The use of aluminum presents great potential for increasing the sustainable use of energy. For example, aluminum’s light weight contributes to increased fuel efficiency in vehicles ranging from passenger cars to armored tanks. The metal’s 95 percent light-reflectivity contributes cooling efficiencies to “green” buildings and improves the energy production efficiency of solar cells. The aluminum industry is making continuous improvements in the environmental efficiency of producing aluminum through primary and secondary processes.
Today’s consumers are demanding energy efficiency, and aluminum can play a key role in driving this change. In August 2012, the U.S. government set higher Corporate Average Fuel Economy (CAFE) standards, mandating an average fuel economy of 54.5 miles per gallon for the 2025 model year. Because the use of aluminum provides significant weight reductions for automakers, many car companies are now moving to aluminum to achieve these goals. In fact, in 2009, aluminum’s use in road vehicles offset more than 90 percent of all greenhouse gas emissions associated with aluminum production in North America.

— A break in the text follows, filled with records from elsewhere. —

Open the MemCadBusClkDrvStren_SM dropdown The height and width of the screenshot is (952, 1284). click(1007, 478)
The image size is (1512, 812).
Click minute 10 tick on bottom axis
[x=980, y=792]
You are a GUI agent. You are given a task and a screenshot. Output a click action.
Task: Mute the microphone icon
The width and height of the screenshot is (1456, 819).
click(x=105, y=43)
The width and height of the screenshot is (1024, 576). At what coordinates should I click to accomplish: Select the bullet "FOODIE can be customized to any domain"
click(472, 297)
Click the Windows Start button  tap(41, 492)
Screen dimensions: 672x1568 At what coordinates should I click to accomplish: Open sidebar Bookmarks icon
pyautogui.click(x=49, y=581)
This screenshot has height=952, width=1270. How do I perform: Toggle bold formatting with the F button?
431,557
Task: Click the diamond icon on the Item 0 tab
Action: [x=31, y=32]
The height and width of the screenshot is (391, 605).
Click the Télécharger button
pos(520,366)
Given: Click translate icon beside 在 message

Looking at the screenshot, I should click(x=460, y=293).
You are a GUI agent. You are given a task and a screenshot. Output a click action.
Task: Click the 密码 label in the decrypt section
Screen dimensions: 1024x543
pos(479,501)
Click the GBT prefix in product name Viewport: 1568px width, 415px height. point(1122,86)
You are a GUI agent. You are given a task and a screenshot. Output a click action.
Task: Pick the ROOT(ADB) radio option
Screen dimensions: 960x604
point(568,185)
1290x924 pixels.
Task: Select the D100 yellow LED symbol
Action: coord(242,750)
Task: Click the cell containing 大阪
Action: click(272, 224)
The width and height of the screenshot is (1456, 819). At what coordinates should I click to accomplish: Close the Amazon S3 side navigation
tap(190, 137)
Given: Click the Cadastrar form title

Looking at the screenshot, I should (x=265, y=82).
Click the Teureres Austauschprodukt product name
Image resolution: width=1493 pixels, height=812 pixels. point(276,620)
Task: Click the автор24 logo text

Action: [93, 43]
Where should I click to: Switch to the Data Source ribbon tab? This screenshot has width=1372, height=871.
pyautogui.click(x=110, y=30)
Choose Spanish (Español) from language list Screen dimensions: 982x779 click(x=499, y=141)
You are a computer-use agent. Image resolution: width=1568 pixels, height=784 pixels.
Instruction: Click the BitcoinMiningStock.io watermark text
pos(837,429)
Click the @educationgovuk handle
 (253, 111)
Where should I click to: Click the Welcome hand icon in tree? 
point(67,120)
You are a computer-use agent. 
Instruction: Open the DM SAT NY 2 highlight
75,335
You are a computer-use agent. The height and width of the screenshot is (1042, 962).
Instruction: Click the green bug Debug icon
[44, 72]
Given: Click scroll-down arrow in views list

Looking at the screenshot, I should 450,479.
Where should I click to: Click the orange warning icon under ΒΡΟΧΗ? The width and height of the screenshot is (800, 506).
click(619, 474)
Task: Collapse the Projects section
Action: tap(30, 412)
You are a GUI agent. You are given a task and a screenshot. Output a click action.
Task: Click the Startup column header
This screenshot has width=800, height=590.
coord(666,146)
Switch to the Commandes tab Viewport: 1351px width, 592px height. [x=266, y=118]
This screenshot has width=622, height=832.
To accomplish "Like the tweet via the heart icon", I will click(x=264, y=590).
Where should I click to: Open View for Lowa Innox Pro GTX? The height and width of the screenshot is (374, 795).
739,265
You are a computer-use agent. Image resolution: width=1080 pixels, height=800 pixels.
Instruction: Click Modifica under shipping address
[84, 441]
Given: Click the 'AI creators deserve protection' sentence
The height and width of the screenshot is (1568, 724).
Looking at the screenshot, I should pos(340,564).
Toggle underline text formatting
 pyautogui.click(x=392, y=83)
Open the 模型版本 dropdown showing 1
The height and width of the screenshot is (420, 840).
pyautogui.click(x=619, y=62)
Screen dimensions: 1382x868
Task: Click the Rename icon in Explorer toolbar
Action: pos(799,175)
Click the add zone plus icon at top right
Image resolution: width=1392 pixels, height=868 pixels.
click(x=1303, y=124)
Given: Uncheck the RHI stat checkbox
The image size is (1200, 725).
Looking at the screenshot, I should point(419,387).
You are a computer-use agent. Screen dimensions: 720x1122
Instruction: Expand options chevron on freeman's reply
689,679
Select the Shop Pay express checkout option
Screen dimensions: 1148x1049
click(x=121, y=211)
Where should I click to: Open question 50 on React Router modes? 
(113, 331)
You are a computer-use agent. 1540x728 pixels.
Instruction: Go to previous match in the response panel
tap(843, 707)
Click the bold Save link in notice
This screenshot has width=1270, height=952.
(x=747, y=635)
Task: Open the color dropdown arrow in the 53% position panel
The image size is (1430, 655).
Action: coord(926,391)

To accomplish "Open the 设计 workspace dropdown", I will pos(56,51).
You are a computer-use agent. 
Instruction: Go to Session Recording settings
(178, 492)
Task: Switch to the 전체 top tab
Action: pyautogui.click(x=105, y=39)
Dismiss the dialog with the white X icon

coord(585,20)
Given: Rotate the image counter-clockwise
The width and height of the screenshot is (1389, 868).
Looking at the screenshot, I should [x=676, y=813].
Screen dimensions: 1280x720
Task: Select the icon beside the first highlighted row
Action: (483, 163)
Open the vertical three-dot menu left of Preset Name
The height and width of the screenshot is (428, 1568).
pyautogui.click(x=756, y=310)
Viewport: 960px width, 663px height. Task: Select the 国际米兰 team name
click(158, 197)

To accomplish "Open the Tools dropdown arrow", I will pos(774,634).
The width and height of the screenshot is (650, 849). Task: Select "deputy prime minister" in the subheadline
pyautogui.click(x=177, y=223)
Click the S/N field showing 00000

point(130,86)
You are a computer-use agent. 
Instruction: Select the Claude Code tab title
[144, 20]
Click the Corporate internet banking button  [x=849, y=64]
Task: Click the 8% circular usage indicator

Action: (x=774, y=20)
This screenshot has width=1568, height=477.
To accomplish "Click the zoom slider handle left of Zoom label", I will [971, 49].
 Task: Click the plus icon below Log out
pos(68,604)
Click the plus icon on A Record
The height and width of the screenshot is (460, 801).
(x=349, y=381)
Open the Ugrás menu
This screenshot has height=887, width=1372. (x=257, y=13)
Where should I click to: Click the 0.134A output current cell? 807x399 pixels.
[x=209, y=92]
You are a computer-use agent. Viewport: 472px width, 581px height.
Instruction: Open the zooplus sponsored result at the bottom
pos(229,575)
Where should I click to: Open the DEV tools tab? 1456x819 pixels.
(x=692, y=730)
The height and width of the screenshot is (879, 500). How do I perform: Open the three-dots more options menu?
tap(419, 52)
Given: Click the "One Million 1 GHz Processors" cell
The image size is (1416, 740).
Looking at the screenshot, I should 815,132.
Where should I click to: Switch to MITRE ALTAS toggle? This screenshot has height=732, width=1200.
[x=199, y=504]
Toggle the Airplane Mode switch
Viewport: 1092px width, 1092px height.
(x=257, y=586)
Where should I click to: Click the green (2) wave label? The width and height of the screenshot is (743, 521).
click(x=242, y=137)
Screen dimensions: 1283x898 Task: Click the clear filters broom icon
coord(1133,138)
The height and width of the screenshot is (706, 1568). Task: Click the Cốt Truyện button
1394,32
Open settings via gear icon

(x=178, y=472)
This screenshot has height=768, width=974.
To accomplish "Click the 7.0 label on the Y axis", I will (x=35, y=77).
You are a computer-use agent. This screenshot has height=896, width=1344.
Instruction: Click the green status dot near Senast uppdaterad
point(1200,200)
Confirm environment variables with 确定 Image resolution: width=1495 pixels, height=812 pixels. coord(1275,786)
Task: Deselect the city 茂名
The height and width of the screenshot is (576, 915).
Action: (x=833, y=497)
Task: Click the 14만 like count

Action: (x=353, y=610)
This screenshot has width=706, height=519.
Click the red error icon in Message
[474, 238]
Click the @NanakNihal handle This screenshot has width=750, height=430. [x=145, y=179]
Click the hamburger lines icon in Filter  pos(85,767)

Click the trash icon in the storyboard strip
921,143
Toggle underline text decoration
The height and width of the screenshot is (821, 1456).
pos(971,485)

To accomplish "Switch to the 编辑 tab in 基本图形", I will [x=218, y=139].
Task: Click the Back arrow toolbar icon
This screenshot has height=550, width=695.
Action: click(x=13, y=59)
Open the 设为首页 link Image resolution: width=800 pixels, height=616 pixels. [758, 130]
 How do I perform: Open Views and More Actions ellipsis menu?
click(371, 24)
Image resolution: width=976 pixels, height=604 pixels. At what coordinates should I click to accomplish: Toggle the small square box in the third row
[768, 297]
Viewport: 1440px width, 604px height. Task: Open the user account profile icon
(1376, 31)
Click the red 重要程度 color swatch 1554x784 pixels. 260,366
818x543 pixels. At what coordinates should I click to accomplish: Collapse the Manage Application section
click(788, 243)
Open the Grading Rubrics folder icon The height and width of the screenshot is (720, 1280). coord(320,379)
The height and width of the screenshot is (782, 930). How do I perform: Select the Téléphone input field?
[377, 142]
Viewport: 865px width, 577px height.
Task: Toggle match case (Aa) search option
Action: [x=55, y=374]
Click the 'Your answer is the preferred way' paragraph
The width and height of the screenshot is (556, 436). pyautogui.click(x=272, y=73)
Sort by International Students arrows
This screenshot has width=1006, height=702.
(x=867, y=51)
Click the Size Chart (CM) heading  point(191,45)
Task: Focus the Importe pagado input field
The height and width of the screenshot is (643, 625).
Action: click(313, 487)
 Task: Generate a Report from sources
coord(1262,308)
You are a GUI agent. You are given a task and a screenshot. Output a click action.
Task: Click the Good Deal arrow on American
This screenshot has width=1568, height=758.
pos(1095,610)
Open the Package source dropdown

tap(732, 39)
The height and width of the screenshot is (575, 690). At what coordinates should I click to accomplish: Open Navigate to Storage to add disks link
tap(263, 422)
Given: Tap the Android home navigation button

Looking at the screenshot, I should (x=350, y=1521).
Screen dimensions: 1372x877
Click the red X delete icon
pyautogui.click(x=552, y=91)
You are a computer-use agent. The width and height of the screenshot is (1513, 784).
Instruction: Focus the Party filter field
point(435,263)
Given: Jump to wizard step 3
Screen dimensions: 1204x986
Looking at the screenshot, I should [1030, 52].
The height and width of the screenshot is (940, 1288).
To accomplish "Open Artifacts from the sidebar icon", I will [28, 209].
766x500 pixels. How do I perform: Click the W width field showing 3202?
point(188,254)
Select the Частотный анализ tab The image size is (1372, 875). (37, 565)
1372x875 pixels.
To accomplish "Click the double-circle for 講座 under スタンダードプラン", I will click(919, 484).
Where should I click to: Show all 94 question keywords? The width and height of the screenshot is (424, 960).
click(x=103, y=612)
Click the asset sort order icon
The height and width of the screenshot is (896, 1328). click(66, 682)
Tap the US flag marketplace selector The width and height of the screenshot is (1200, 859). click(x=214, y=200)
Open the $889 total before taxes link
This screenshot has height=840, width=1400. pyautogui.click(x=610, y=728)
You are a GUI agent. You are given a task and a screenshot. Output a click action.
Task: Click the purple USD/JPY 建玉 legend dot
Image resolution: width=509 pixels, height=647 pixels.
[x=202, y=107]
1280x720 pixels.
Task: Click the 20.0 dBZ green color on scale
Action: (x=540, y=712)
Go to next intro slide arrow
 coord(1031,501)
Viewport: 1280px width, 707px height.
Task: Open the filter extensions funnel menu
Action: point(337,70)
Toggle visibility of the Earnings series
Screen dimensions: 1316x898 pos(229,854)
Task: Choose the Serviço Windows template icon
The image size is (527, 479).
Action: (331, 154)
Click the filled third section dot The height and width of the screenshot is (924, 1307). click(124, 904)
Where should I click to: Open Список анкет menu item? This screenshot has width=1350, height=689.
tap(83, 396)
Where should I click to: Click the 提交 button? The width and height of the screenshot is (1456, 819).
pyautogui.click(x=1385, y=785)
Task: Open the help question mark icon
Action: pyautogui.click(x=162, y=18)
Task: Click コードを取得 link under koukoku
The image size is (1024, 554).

Electric vehicles are also at the forefront of improving fuel economy. Scientific research has produced an aluminum-air battery that has the potential of powering an electric car for 1,000 miles. In the building industry, aluminum’s ability to reflect 95 percent of solar energy significantly reduces the cost to cool buildings. Energy efficiency is a key qualifier for the coveted Leadership in Energy and Environmental Design (LEED) green building standard.
To enable increases in sustainable energy production, aluminum’s reflectivity properties are producing advances in solar energy cell performance. Research indicates that solar panel efficiency can be improved by up to 22 percent through the use of embedded aluminum studs. These structures are 100 nanometers long and reflect light into the absorption layer of the solar panels.
Aluminum-air batteries have demonstrated the ability to power an electric vehicle for up to 1,000 miles. The Al-air battery consumes aluminum as a fuel. Aluminum’s energy density far surpasses conventional battery technologies and can rival gas and diesel fuels. A global automaker has contracted to purchase production volumes of the battery starting in 2017.